Second, a rabbi’s disciples were not followers. No one said, “I’m a follower of Rabbi so-and-so.” If they did say that, the rabbi probably would have rebuked the student. He would have said, “Your objective is not to be a follower of me, but to be a student of the Torah (the Law of God).” Not even OT Prophets would say, “Follow me.” They said, “Repent and follow after God.”

So Jesus is calling for something much more extreme than a rabbi or even a prophet. He wants these men to become his followers, and he doesn’t do it with a polite invitation. The wording here is that of a strong, military-style order. “You, you, you, you – get in line behind me, now.” That’s the flavor of the way Jesus said this.

If you want to find a parallel, you won’t find it anywhere in that culture. I can think of one incident in the OT that comes close. In 1 Kings 19, when Elijah, the greatest of the OT prophets, is ready to pass on his mantle to Elisha. Elisha is out plowing his field with some oxen, and Elijah walks up and puts his mantle on Elisha, and Elisha immediately goes home, kisses his mom and dad goodbye, and burns all his farm equipment, slaughters his oxen and gives the meat to the poor people, and then goes and follows Elijah.

That’s the only parallel that comes anywhere close to this. It was the greatest example of discipleship in the OT, but it’s still less than what Jesus does. And what we are going to see with Jesus as we go through the gospel is that he not only does the same things that the greatest spiritual giants of the Old Testament did, but he goes way beyond what they did. Elijah calling Elisha was a unique, one-time event. Jesus does this with Andrew and Simon and then James and John and then Levi, and ends up doing it twelve times. And we find out later that he wants to make disciples of all nations.

> **REQUIREMENT A**: In the records, rewrite the lines starting with the one that contains "The width and height of the screenshot is (1494, 672)." and continuing through the one that contains "z-tick-label: 0.5 is", changing "screenshot" to "capture" and leaving everything else as it is.

> **INPUT DATA**:
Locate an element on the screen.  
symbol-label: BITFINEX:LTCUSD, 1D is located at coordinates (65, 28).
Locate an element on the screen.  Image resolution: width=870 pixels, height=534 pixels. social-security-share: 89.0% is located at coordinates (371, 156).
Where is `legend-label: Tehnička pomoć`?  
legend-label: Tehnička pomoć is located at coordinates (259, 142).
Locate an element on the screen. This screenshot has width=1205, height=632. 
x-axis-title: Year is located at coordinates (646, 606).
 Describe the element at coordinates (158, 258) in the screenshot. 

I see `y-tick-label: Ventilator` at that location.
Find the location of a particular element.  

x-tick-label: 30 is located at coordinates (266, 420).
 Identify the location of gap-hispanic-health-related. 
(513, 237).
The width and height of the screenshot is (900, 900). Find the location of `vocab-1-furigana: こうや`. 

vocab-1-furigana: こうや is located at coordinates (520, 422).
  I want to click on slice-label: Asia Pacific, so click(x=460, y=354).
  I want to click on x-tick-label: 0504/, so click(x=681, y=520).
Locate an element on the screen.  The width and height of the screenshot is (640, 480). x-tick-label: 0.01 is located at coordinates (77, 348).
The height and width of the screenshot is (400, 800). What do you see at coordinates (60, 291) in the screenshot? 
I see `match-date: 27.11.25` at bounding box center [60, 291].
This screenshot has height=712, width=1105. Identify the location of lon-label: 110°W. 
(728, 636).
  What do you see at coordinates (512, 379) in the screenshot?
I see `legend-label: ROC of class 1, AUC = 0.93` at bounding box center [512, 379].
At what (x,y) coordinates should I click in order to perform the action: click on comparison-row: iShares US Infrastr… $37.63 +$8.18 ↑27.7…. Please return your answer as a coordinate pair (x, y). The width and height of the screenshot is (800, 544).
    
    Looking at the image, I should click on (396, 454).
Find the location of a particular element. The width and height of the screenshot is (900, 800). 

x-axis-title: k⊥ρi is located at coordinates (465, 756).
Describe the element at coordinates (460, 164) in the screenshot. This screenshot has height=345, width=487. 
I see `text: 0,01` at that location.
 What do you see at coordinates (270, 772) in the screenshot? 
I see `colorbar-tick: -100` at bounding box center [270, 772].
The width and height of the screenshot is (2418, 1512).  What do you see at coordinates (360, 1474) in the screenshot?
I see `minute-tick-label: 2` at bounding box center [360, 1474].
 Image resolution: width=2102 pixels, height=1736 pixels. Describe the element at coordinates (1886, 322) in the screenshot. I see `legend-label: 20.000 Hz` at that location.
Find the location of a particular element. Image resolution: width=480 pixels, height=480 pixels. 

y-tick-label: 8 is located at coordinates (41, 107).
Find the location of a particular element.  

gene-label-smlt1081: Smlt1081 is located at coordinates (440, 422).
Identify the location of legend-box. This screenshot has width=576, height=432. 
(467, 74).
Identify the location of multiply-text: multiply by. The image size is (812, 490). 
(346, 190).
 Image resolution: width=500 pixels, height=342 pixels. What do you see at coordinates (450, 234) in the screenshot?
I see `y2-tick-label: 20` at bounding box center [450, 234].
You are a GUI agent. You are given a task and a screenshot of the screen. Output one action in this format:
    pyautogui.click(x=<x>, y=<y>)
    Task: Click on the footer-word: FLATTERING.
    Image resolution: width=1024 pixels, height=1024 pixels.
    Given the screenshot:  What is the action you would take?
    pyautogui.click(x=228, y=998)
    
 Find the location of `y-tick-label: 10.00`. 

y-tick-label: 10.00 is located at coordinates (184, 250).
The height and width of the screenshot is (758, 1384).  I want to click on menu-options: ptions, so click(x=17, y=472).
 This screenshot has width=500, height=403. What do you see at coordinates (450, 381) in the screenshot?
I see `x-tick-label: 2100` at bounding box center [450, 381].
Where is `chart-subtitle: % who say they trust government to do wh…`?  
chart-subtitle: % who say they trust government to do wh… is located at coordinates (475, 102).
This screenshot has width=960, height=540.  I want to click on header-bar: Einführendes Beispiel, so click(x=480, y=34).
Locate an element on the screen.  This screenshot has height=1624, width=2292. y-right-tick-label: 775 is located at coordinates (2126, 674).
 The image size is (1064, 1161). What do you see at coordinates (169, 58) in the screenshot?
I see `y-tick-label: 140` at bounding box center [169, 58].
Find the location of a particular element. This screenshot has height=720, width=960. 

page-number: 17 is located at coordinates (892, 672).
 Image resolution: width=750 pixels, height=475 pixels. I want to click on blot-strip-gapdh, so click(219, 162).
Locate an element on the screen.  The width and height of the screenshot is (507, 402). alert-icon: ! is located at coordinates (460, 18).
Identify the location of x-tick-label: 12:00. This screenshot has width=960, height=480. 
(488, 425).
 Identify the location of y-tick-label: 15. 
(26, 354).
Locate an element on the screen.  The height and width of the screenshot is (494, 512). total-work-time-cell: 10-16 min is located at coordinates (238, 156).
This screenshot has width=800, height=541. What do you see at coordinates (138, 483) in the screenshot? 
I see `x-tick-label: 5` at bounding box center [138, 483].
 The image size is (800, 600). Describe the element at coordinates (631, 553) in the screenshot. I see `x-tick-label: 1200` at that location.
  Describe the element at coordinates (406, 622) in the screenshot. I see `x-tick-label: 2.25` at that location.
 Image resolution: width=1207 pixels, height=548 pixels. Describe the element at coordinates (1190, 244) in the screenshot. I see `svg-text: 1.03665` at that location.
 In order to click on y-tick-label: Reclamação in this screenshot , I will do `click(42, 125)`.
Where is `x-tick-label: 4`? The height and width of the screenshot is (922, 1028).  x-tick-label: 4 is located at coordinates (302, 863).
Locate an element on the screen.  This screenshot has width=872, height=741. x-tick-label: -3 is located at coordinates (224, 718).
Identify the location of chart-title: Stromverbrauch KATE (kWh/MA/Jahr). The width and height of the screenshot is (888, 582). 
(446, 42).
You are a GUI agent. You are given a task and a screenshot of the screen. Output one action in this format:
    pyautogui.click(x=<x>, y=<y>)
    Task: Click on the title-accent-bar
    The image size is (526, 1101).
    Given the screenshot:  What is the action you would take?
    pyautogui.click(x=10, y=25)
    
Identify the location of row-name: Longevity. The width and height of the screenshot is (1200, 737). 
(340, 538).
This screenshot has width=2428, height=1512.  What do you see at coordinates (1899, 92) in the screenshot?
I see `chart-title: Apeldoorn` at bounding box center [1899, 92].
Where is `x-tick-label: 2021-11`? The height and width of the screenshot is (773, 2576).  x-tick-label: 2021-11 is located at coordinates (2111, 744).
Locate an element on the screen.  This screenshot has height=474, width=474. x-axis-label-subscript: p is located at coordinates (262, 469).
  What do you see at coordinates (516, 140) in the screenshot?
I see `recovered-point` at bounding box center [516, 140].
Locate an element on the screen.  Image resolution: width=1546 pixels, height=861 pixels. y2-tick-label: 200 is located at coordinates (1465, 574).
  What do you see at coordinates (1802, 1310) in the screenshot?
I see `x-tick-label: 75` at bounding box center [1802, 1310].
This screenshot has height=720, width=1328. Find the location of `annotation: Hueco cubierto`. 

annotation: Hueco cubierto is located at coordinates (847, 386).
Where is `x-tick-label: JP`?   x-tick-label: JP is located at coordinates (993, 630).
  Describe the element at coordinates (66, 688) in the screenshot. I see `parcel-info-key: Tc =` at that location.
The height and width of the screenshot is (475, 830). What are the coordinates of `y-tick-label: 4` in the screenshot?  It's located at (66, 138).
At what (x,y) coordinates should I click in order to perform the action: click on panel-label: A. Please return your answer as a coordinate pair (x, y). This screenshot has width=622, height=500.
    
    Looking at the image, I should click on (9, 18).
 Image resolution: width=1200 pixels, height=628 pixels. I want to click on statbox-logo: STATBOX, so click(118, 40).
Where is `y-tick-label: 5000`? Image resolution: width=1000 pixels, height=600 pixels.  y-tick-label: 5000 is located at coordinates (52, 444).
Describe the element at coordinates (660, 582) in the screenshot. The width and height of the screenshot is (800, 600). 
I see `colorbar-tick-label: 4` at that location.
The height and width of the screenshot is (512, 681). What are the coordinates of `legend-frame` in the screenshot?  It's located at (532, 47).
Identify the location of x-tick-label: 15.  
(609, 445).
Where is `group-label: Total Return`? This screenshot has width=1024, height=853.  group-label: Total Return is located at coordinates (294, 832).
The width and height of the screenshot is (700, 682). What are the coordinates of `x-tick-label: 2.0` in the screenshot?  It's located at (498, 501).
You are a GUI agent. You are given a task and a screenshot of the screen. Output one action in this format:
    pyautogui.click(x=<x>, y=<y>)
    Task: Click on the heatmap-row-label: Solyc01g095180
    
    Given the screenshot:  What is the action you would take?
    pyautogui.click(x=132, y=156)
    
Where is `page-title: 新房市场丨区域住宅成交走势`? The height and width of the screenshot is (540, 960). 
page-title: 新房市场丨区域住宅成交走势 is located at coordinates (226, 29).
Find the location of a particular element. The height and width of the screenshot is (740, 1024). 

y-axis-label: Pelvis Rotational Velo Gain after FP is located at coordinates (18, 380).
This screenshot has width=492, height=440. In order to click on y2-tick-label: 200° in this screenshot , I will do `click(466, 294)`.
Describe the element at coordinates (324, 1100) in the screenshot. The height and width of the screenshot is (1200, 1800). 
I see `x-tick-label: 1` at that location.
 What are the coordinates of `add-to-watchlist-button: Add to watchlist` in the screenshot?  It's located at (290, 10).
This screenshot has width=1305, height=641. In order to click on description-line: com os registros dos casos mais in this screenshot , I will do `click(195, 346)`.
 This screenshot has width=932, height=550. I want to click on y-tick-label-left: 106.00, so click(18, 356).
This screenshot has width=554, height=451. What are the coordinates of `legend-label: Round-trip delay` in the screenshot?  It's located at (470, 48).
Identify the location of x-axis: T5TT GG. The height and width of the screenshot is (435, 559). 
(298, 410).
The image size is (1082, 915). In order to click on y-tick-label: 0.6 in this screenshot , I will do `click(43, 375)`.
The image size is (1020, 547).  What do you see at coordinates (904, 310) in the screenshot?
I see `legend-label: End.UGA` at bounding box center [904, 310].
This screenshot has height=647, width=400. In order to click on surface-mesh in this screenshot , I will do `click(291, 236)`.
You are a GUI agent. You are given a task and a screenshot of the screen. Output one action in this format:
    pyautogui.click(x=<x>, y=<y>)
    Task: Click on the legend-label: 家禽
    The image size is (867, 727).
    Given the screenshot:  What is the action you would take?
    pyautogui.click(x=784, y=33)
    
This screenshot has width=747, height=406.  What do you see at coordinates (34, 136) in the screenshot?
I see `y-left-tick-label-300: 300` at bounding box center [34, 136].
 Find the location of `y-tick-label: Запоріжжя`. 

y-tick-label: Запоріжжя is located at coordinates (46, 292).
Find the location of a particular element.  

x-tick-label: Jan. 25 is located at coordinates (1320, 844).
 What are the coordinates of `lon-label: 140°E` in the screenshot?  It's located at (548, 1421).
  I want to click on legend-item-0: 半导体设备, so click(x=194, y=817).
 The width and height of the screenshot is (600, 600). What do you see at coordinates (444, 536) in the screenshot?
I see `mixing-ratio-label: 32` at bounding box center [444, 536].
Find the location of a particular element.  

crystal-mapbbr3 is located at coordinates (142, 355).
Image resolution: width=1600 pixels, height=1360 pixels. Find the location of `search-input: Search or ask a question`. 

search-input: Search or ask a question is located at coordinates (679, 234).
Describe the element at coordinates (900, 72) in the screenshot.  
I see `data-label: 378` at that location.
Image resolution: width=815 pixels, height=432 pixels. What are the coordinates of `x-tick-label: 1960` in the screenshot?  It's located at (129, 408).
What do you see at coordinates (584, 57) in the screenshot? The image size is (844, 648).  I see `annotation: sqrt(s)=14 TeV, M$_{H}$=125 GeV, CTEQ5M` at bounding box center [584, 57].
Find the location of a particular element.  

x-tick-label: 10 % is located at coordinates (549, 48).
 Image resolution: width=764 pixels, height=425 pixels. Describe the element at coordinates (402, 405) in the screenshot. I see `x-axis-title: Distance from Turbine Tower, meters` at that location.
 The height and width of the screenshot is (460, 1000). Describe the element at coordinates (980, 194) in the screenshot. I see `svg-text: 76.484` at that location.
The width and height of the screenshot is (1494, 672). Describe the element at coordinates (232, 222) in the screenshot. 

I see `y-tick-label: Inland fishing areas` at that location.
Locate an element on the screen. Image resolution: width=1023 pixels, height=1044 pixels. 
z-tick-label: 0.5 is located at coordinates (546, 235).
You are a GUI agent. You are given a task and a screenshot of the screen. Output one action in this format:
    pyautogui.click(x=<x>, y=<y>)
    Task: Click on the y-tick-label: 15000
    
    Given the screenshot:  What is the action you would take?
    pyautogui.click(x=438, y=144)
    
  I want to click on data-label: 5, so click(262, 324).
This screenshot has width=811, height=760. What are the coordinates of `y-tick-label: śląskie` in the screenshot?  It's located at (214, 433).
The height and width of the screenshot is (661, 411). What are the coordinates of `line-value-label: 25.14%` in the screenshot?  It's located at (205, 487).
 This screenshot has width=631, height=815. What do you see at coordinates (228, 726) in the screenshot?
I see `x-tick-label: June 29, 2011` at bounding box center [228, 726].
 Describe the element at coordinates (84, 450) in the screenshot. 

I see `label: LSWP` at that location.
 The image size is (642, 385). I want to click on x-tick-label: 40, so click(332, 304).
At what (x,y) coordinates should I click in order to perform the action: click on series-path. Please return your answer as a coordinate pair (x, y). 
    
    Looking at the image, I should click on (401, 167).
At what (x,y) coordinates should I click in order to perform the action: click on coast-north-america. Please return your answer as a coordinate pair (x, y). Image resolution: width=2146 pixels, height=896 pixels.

> **REQUIREMENT B**: Extract the full passage on Jesus calling his disciples, word for word.

> **ANSWER A**:
The width and height of the capture is (1494, 672). Describe the element at coordinates (232, 222) in the capture. 

I see `y-tick-label: Inland fishing areas` at that location.
Locate an element on the screen. Image resolution: width=1023 pixels, height=1044 pixels. 
z-tick-label: 0.5 is located at coordinates (546, 235).

> **ANSWER B**:
Second, a rabbi’s disciples were not followers. No one said, “I’m a follower of Rabbi so-and-so.” If they did say that, the rabbi probably would have rebuked the student. He would have said, “Your objective is not to be a follower of me, but to be a student of the Torah (the Law of God).” Not even OT Prophets would say, “Follow me.” They said, “Repent and follow after God.”

So Jesus is calling for something much more extreme than a rabbi or even a prophet. He wants these men to become his followers, and he doesn’t do it with a polite invitation. The wording here is that of a strong, military-style order. “You, you, you, you – get in line behind me, now.” That’s the flavor of the way Jesus said this.

If you want to find a parallel, you won’t find it anywhere in that culture. I can think of one incident in the OT that comes close. In 1 Kings 19, when Elijah, the greatest of the OT prophets, is ready to pass on his mantle to Elisha. Elisha is out plowing his field with some oxen, and Elijah walks up and puts his mantle on Elisha, and Elisha immediately goes home, kisses his mom and dad goodbye, and burns all his farm equipment, slaughters his oxen and gives the meat to the poor people, and then goes and follows Elijah.

That’s the only parallel that comes anywhere close to this. It was the greatest example of discipleship in the OT, but it’s still less than what Jesus does. And what we are going to see with Jesus as we go through the gospel is that he not only does the same things that the greatest spiritual giants of the Old Testament did, but he goes way beyond what they did. Elijah calling Elisha was a unique, one-time event. Jesus does this with Andrew and Simon and then James and John and then Levi, and ends up doing it twelve times. And we find out later that he wants to make disciples of all nations.